• [PROBLEM TO SOLVE]
The expected output is a copy of every line in the records with the string "logo".

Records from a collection
>>>>>

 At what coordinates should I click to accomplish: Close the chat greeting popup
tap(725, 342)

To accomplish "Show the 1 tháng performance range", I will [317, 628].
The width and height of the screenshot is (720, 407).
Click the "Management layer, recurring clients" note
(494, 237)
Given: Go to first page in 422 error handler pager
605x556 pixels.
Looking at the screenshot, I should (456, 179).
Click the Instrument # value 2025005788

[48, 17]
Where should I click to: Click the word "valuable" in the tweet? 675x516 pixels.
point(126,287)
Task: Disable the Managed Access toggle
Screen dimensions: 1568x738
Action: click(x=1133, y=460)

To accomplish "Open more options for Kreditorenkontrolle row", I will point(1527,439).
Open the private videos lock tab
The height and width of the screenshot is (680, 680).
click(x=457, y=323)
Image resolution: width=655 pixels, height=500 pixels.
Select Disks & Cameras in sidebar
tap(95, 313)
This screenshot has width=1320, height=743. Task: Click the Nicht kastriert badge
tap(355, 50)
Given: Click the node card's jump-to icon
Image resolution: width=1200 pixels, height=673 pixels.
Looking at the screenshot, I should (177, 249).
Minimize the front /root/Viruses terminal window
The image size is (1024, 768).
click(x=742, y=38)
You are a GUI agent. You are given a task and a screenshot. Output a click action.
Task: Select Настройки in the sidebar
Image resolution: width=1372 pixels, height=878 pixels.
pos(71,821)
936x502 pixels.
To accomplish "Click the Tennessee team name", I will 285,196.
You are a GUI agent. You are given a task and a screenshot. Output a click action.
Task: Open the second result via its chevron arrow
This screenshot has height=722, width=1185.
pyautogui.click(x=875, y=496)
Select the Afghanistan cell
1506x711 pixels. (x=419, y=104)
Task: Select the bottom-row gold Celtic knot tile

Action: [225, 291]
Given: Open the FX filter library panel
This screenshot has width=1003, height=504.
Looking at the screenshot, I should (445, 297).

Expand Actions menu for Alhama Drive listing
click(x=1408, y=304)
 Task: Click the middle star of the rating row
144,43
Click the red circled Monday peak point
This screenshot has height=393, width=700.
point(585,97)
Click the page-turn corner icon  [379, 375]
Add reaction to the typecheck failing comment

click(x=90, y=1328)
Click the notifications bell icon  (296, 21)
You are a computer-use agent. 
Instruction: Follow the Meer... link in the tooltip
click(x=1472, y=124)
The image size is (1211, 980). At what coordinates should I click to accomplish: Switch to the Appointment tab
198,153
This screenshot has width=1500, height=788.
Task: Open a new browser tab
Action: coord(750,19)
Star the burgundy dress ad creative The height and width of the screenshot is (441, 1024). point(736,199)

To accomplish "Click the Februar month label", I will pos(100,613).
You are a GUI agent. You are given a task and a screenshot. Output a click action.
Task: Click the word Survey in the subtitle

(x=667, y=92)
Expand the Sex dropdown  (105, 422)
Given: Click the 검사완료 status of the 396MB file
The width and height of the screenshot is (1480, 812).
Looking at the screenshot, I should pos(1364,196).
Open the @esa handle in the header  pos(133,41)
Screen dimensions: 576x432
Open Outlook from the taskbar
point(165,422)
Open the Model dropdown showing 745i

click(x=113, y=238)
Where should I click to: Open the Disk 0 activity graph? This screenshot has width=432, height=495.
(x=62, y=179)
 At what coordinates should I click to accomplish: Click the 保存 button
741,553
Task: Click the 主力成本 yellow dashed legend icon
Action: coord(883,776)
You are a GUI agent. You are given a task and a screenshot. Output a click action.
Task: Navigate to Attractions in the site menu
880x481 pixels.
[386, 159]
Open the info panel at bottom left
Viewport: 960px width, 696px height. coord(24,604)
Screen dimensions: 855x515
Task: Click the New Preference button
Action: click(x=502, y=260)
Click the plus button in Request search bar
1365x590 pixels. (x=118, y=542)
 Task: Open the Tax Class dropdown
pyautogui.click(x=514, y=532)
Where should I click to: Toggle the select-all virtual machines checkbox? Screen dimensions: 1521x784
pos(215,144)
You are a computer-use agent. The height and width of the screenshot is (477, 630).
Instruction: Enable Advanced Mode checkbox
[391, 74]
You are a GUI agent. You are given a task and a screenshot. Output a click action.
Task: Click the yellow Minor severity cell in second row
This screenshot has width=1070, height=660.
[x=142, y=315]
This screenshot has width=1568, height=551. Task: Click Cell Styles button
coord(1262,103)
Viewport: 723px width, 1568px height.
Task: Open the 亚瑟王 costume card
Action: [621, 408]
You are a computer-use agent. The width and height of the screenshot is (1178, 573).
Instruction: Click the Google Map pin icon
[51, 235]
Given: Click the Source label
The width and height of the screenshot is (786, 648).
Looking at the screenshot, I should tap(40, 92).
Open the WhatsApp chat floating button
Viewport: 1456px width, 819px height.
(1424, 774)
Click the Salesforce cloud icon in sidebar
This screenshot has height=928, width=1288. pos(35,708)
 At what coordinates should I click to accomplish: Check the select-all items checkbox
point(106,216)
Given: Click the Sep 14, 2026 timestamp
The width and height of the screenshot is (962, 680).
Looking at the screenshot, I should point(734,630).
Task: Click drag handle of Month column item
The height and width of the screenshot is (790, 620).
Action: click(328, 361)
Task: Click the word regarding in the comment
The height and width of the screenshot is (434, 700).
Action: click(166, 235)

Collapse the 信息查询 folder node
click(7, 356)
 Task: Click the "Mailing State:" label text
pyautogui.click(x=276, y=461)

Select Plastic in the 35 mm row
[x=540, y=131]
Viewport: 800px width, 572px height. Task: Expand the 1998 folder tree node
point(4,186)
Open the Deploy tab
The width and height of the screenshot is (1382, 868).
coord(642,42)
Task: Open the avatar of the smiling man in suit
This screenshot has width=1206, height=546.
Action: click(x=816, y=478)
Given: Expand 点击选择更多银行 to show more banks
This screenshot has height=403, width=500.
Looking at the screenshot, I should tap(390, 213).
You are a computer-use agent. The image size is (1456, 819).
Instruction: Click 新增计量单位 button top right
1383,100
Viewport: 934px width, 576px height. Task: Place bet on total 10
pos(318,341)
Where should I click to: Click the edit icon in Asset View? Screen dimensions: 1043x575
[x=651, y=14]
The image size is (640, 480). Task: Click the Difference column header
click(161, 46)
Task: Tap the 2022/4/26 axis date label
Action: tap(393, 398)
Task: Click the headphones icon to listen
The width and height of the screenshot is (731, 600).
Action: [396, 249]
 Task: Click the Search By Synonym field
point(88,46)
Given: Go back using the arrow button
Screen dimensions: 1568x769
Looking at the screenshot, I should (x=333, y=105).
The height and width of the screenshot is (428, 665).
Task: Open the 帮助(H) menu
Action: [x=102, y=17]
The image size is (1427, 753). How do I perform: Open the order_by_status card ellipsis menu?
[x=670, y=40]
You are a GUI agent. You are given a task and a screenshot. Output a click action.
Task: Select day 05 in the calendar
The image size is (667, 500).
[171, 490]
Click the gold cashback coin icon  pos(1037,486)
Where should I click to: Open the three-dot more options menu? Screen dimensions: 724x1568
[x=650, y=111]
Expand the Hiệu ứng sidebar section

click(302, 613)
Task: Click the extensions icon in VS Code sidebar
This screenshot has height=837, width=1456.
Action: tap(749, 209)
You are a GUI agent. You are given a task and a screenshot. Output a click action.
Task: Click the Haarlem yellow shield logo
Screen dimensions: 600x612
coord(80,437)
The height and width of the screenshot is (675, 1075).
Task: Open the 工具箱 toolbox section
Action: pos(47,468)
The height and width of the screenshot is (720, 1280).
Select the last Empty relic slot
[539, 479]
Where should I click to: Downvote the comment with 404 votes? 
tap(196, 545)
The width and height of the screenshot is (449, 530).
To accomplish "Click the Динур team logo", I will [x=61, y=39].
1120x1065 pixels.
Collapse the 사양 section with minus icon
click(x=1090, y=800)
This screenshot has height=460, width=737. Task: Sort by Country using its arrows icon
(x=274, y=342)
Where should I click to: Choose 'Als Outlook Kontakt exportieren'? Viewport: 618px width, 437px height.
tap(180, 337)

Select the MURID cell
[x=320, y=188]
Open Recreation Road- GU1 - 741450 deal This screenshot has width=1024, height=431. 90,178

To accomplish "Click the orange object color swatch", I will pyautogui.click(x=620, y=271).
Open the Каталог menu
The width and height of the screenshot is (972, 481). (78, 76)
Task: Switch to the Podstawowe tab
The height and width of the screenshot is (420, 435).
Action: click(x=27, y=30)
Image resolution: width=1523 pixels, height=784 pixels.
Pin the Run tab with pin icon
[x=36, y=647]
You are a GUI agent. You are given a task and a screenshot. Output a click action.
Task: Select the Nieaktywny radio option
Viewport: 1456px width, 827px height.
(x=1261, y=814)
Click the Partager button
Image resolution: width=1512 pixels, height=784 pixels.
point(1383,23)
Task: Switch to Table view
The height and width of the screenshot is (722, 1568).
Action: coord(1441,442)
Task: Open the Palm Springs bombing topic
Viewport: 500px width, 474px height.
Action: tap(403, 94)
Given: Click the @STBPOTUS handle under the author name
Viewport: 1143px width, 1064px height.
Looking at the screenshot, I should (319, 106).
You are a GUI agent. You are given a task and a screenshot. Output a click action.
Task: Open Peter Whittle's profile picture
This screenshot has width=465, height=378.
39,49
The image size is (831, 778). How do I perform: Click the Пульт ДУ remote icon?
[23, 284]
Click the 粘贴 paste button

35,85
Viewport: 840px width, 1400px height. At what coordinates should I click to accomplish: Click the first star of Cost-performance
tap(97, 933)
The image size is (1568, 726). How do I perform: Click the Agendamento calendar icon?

<<<<<

• [ANSWER TO THE PROBLEM]
Task: Click the Haarlem yellow shield logo
To accomplish "Click the Динур team logo", I will [x=61, y=39].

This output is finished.